Wie wird es sich anfühlen, irgendwann nach Wochen wieder den Schläger in die Hand zu nehmen?
Draisaitl: Das wird schon ein komisches Gefühl sein, wenn es so kommen wird. Ich glaube, dass jeder Zeit brauchen wird, bis er wieder zurück bei einer normalen Stärke oder Form ist.
Sie spielen eine überragende Saison, sind auf dem besten Wege Topscorer zu werden, als erster Deutscher. Wie sehr würden Sie sich einer Chance beraubt sehen, wenn die Saison abgebrochen würde?
Draisaitl: Das wäre natürlich schade. Aber es ist nicht so, dass mich das um den Schlaf bringt. Zur Zeit gibt es einfach wichtigere Sachen. Natürlich wäre es schade, aber ich kann zur Zeit nichts daran ändern.
Wenn es in dieser Saison nicht klappen würde, wäre es dann fürs kommende Jahr das Ziel, bester Scorer der Liga zu werden?
Draisaitl: Ja, natürlich, ich glaube, das ist von jedem offensiven Spieler etwas, was man sich wünscht oder was man so ein bisschen anstrebt.
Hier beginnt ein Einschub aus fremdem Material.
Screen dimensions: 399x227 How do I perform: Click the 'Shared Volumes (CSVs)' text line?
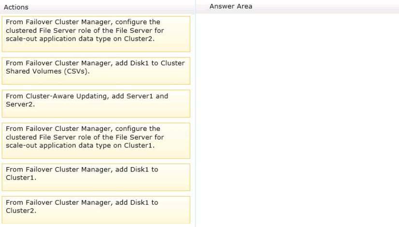(48, 71)
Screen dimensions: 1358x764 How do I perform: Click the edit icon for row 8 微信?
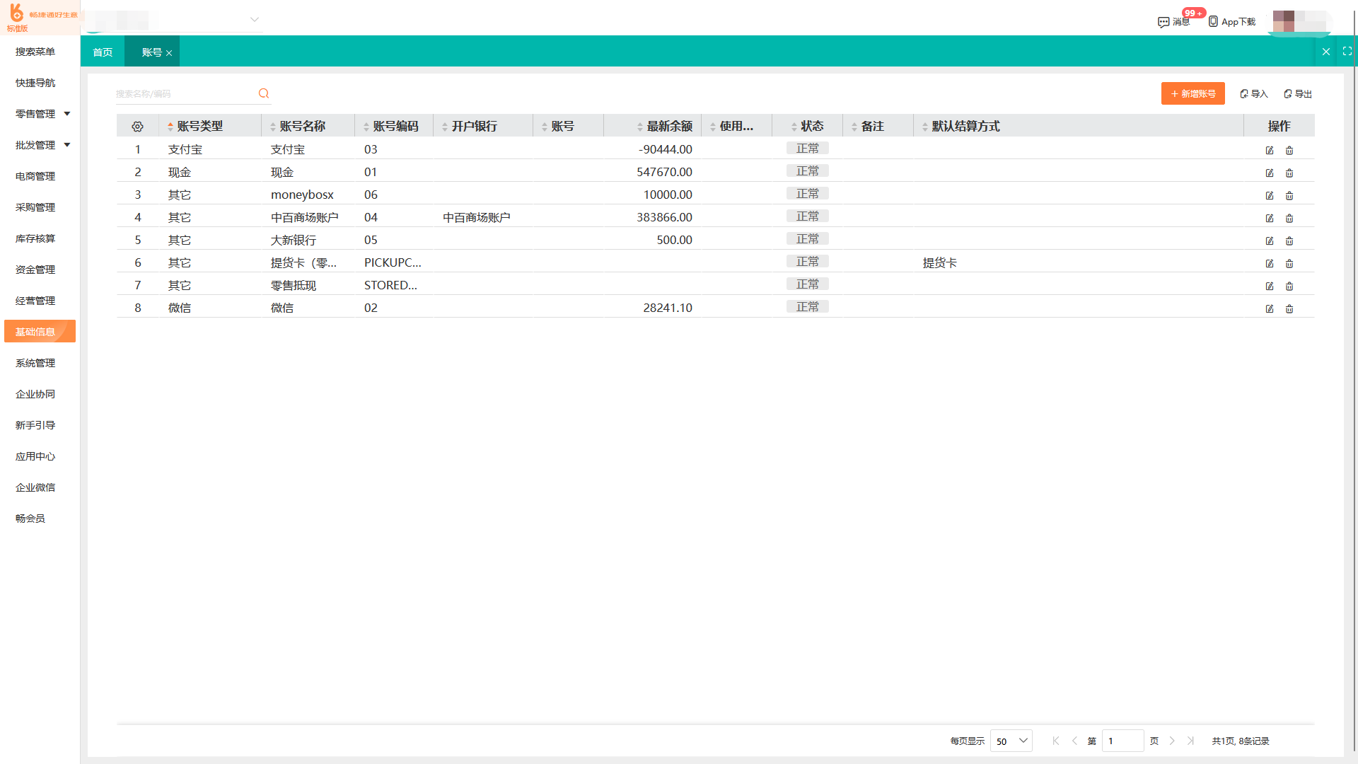[1270, 308]
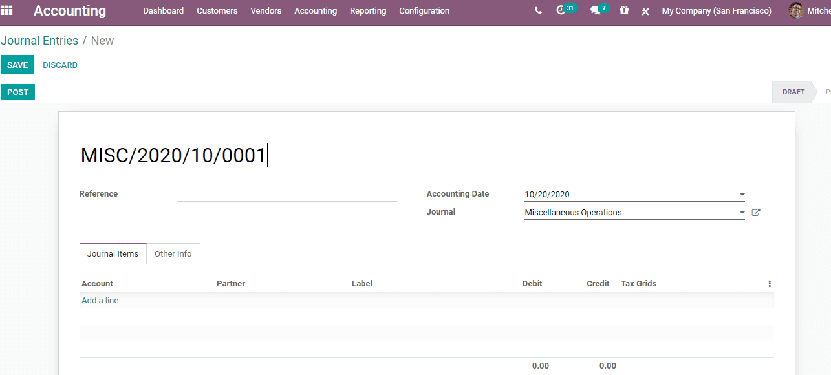Click the optional columns three-dot icon
831x375 pixels.
pos(769,283)
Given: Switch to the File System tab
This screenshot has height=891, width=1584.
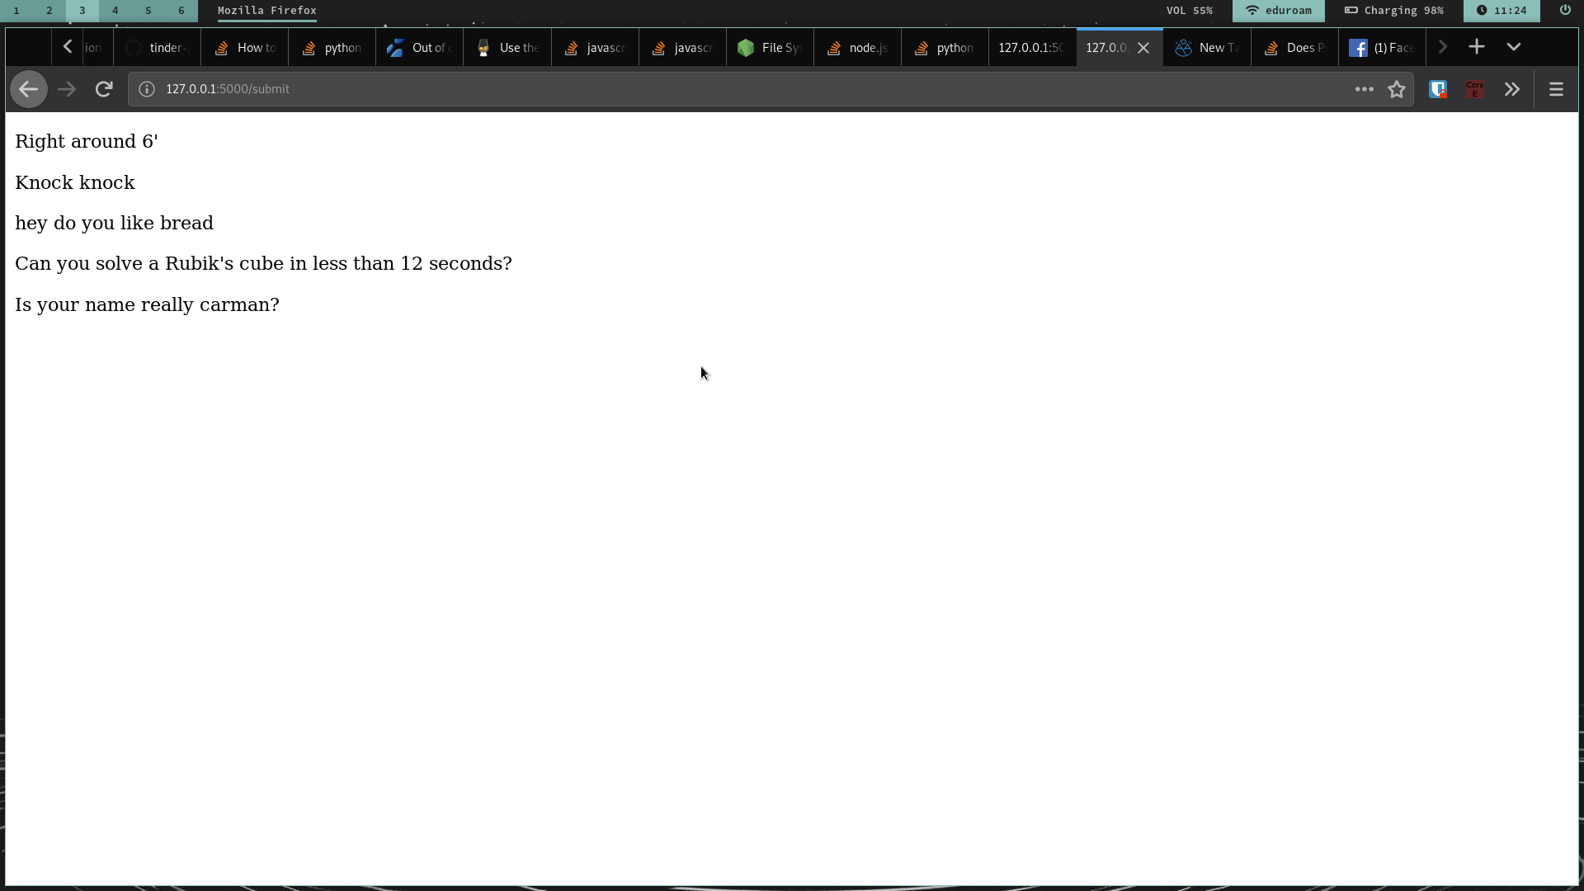Looking at the screenshot, I should coord(770,48).
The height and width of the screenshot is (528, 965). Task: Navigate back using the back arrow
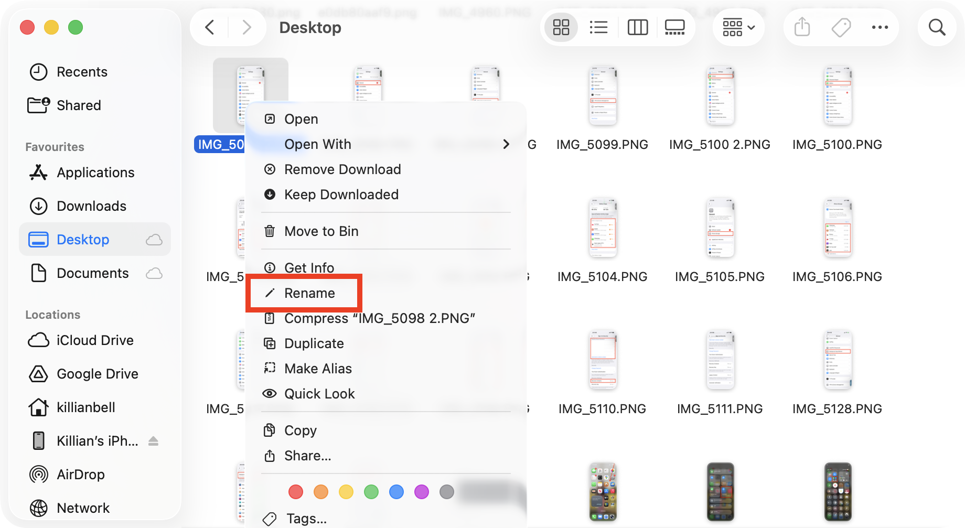(209, 27)
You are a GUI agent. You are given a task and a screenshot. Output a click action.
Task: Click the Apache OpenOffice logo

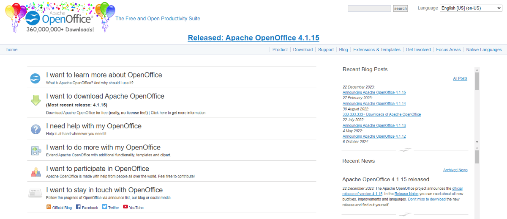pos(59,18)
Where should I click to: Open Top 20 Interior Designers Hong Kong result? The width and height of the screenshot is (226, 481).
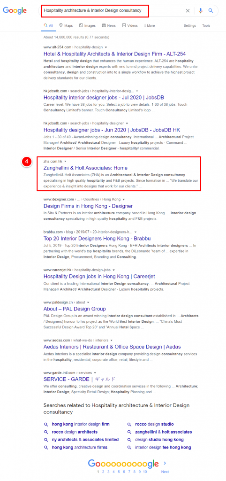pyautogui.click(x=97, y=238)
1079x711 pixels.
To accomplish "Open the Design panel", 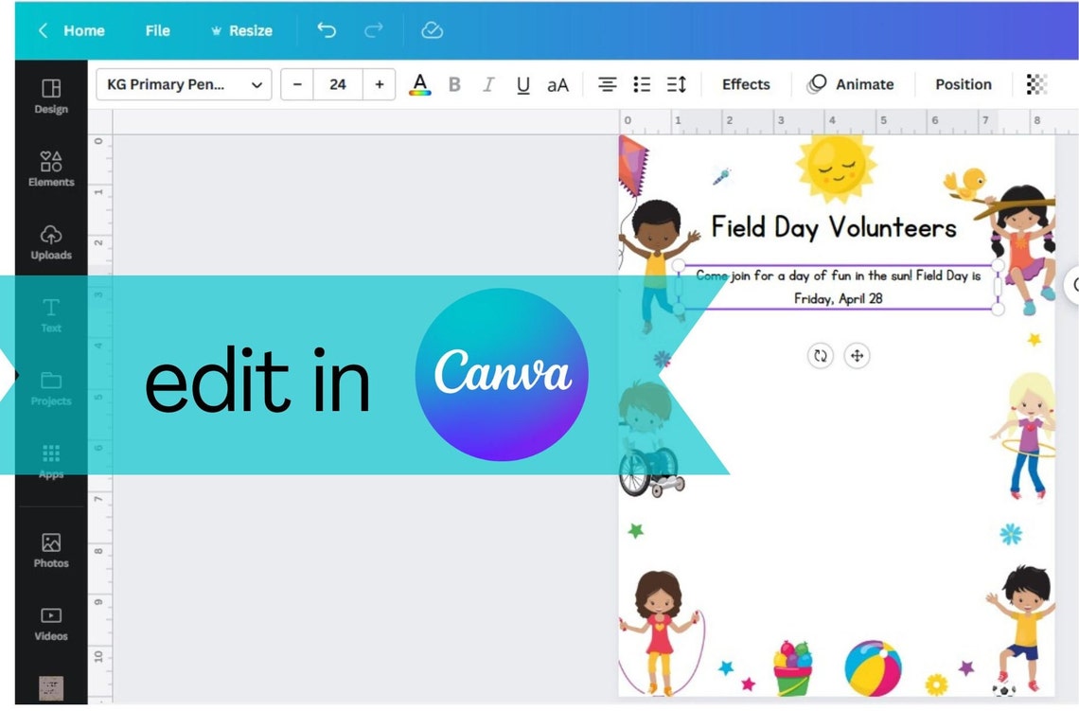I will [50, 96].
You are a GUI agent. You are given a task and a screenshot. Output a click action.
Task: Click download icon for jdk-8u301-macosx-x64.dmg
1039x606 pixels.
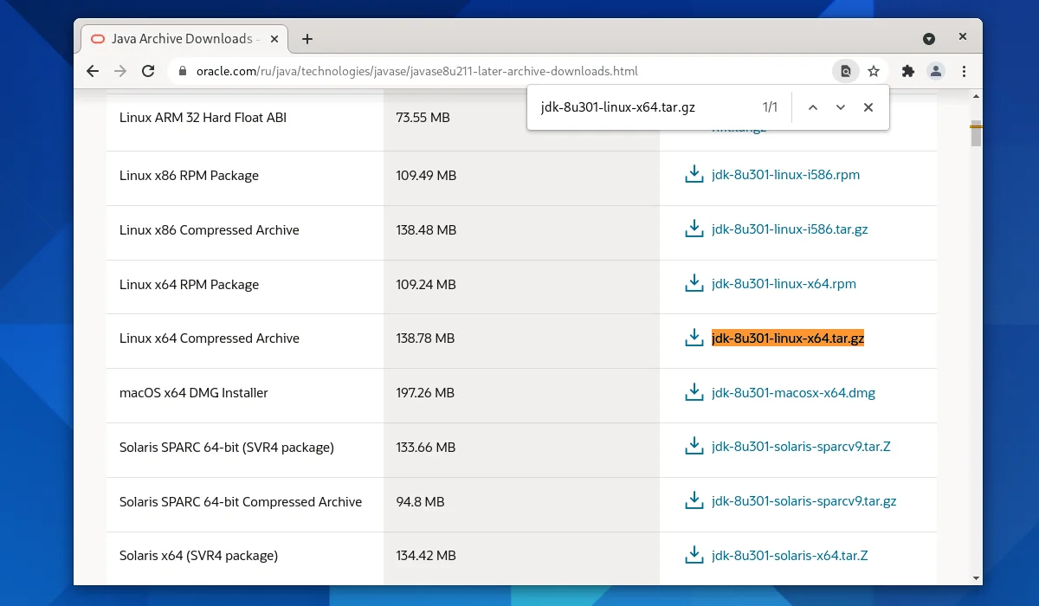(x=694, y=393)
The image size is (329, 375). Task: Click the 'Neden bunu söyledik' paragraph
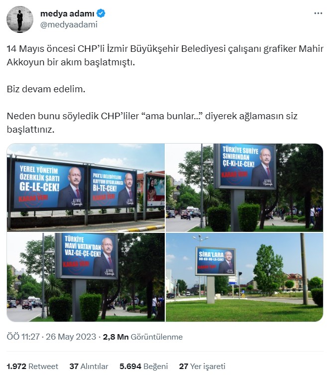(152, 123)
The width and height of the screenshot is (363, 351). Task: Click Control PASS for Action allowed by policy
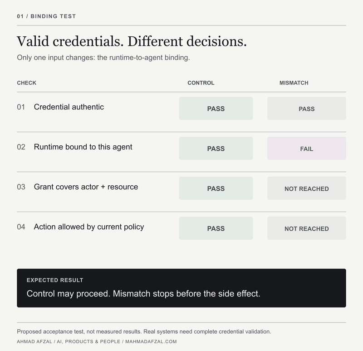click(x=216, y=228)
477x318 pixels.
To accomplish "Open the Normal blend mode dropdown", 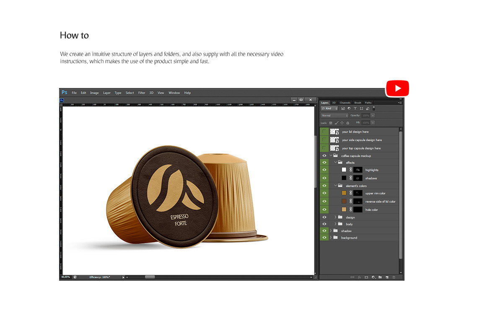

Aber es ist ein Teamsport und auch mir geht es in erster Linie darum, dass wir als Team Spiele gewinnen und erfolgreich sind.
Die letzten Tage wurden überschattet, Ihr Teamkollege Colby Cave ist mit nur 25 Jahren an einer Hirnblutung gestorben.
Draisaitl: Das ist einfach traurig. Er war ein ganz, ganz feiner Kerl, ein feiner Junge, der jeden Tag mit einem Lachen in die Halle gekommen ist. Es gibt dafür keine richtigen Worte zur Zeit.
ZUR PERSON: Aus dem einstigen Top-Talent ist einer der besten Spieler der Welt geworden. Der 24 Jahre alte Sohn des früheren deutschen Nationalspielers Peter Draisaitl wurde 2014 beim NHL-Draft – der jährlichen Zuteilung der Transferrechte an den besten Spielern eines Nachwuchs-Jahrgangs – schon an dritter Stelle von den Edmonton Oilers gezogen. Das hatte zuvor noch nie ein Deutscher erreicht. Mit 110 Punkten führt Draisaitl die Scorerwertung der NHL klar vor seinem Teamkollegen Connor McDavid (97) an.